Results further indicate that isolate 4A is <70% similar to other fully sequenced Treponema species available in Genbank, including T. succinifaciens, T. azotonutricium, T. primita, T. brennaborense, T. denticola, T. paraluiscuniculi, and T. pallidum. Table 4 Comparison of Isolate 4A to other treponemes using Genome-To-Genome Distance Calculator ( http://​ggdc.​gbdp.​org/​ )
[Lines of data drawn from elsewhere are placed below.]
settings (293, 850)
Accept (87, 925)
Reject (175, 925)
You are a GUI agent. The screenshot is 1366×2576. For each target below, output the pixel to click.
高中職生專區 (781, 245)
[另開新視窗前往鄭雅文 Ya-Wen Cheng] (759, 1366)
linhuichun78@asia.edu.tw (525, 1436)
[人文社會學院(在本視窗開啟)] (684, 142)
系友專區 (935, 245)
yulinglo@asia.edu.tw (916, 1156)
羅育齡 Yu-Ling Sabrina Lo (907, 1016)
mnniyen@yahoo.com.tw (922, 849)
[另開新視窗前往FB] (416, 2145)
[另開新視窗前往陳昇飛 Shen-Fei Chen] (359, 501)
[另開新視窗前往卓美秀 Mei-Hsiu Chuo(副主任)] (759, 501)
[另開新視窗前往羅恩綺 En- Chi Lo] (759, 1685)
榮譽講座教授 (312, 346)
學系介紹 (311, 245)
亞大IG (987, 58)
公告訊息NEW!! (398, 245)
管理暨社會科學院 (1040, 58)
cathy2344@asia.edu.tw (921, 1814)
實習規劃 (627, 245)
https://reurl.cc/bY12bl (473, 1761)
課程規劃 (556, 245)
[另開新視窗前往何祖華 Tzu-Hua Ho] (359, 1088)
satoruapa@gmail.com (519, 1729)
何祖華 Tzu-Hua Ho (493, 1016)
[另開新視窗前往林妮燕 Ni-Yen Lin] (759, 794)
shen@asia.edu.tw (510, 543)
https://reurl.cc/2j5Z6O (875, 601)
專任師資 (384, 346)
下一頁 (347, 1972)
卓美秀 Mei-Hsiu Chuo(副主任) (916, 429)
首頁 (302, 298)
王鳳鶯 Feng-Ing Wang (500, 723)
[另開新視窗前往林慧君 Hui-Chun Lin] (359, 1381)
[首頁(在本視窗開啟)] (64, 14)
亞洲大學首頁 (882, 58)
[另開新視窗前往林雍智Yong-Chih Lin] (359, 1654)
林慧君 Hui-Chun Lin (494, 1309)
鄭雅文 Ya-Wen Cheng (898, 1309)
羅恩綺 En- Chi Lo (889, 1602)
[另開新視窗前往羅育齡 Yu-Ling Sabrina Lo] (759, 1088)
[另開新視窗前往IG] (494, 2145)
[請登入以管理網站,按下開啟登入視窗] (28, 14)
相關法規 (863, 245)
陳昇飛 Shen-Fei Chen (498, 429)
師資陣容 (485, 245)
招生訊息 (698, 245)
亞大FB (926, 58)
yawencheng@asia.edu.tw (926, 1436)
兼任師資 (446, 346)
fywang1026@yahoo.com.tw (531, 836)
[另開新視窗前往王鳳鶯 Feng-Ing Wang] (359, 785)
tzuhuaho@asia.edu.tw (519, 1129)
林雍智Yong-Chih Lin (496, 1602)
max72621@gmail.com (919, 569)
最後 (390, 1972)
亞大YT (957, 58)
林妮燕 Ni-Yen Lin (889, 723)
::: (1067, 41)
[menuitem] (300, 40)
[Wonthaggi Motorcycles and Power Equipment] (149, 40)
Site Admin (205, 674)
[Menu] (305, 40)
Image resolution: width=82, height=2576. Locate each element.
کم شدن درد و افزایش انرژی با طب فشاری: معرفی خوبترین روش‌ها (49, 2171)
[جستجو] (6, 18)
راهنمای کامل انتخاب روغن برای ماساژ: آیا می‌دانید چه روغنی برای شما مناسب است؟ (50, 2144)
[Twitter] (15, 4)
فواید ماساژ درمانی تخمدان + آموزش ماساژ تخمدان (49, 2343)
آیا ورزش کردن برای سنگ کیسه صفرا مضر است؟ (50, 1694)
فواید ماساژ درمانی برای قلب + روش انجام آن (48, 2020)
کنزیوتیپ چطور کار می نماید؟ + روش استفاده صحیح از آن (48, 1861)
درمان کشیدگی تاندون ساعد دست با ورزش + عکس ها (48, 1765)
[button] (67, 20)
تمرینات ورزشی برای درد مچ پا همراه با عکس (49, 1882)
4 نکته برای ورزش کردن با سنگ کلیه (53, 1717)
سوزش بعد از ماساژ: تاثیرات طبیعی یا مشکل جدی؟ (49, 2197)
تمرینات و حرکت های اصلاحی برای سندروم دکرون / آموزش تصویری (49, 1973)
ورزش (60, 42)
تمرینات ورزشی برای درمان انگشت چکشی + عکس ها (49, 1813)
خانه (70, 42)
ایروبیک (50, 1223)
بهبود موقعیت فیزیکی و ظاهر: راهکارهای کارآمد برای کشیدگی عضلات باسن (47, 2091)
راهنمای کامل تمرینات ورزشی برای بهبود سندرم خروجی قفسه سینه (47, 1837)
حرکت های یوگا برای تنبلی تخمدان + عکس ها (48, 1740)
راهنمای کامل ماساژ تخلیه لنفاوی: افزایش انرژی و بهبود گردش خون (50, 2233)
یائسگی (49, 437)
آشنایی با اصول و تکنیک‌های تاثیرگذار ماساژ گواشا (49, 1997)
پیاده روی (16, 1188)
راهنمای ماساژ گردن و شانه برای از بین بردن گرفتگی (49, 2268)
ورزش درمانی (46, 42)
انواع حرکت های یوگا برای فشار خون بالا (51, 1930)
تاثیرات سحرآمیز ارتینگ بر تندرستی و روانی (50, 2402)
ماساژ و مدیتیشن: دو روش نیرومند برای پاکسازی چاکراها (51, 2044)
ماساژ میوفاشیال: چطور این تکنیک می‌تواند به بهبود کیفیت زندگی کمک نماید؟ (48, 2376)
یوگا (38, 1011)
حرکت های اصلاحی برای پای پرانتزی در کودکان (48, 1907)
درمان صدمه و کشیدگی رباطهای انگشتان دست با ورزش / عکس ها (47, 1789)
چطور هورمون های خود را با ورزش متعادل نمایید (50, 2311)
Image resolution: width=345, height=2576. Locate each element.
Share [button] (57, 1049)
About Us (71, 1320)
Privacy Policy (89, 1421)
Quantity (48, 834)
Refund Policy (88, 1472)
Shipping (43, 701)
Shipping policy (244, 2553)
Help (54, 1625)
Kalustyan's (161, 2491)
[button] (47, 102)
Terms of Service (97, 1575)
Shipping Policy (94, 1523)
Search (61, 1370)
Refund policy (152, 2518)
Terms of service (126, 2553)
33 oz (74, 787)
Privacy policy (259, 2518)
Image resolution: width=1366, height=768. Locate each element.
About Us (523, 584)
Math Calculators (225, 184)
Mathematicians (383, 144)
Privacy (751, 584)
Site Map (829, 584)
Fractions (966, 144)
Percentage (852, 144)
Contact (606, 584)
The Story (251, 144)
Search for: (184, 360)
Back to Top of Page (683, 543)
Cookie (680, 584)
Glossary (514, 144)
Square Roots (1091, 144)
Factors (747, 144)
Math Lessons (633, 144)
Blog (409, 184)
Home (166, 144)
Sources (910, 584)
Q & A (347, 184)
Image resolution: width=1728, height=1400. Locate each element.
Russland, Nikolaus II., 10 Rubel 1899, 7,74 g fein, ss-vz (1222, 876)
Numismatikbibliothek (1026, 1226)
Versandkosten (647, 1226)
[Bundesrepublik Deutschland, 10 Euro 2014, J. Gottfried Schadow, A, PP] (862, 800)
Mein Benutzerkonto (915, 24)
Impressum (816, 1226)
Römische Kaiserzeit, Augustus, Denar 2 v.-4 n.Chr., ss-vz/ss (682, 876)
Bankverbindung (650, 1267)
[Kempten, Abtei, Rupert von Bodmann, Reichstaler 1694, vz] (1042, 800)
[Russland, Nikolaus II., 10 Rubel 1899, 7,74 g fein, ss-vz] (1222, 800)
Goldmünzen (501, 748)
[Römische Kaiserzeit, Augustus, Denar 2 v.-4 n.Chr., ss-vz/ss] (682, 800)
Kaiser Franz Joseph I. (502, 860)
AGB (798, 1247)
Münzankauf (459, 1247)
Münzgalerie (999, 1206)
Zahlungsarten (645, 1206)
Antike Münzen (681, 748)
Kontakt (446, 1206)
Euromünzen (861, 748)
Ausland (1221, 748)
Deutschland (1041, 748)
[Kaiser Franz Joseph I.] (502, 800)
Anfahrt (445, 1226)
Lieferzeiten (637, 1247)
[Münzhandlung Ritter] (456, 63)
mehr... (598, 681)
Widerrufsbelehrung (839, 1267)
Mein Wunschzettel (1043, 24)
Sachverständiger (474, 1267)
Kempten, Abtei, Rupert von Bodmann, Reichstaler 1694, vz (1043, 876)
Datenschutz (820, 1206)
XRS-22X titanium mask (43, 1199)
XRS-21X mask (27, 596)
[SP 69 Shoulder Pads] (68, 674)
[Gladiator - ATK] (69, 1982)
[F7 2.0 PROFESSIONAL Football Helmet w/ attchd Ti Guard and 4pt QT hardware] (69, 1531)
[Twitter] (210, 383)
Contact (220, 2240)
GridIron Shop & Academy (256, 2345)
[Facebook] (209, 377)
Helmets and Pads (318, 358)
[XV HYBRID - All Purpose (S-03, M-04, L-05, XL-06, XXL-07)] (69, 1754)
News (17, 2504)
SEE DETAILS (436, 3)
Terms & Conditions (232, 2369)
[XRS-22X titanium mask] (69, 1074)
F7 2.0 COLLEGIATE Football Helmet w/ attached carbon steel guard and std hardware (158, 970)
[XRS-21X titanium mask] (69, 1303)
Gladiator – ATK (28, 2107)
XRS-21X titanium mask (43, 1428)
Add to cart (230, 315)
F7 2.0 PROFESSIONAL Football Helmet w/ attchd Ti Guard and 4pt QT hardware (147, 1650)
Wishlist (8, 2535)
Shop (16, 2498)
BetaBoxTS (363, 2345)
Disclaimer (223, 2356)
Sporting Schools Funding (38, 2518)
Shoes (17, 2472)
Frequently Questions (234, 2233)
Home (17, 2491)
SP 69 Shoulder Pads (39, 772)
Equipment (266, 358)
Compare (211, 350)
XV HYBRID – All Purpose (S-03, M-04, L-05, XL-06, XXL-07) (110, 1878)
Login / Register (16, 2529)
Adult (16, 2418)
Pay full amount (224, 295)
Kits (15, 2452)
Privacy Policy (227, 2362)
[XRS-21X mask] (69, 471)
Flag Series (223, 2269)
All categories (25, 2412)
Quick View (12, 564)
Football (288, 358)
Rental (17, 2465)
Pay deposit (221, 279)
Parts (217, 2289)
Reference Sequence† Comparison Program DDH% estimate** Treponema phagedenis Mirabegron F0421* 2.83 Mb, AEFH00000000.1 BLAT 82.11 Treponema phagedenis F0421* 2.83 Mb, AEFH00000000.1 NCBI-BLAST 84.59 Treponema succinifaciens DSM 2489 “” 52.5 Complete chromosome, 2.73 Mb, NC_015385.1 Treponema azotonutricium ZAS 9 “” 47.15 Complete chromosome, 3.85 Mb, NC_015577.1 Treponema primitia ZAS 2 “” 45.7 Complete chromosome, 4.05 Mb, NC_015578.1 Treponema brennaborense DSM 12 “” 35.64 Complete chromosome, 3.05 Mb, NC_015500.1 Treponema denticola ATCC 35405 “” 29.34 Complete chromosome, 2.84 Mb, NC_002967.9 Treponema paraluiscuniculi Cuniculi A “” 25.82 Complete chromosome, 1.13 Mb, NC_015714.1 Treponema pallidum subsp. pallidum SS14 “” 25.75 Complete chromosome, 1.14 Mb, NC_010741.1 †All comparisons used 60 Contigs assembled for Isolate 4A as Query and report results using Formula 2 (Identities/HSP length). **Regression based. DNA-DNA Hybridization (DDH%) estimates ≤70% indicate organisms compared represent different species. Estimates >70% indicate organisms represent same species. *277 Contigs for Treponema phagedenis F0412 were used as reference sequence. Discussion Treponema spirochetes have been found in many species of animals in close association with their host, with distinct species colonizing genitalia, gastrointestinal tracts and oral cavity. Treponema spirochetes can co-exist as harmless commensals (e.g., T. refringens, T.